What needs to be done -> From the data below, copy exactly the lines that lie between the one holding "The height and width of the screenshot is (614, 1568)." and the one holding "Click the Source account heading", including both, and nothing more.

Given information ->
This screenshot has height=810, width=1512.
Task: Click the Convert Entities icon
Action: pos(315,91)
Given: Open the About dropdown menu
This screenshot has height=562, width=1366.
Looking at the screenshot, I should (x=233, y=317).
...
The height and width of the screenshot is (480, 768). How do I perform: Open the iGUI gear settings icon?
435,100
* * *
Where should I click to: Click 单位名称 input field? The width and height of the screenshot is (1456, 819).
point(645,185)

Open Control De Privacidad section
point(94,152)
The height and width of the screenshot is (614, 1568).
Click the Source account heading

Exercise solution ->
The height and width of the screenshot is (614, 1568).
Click the Source account heading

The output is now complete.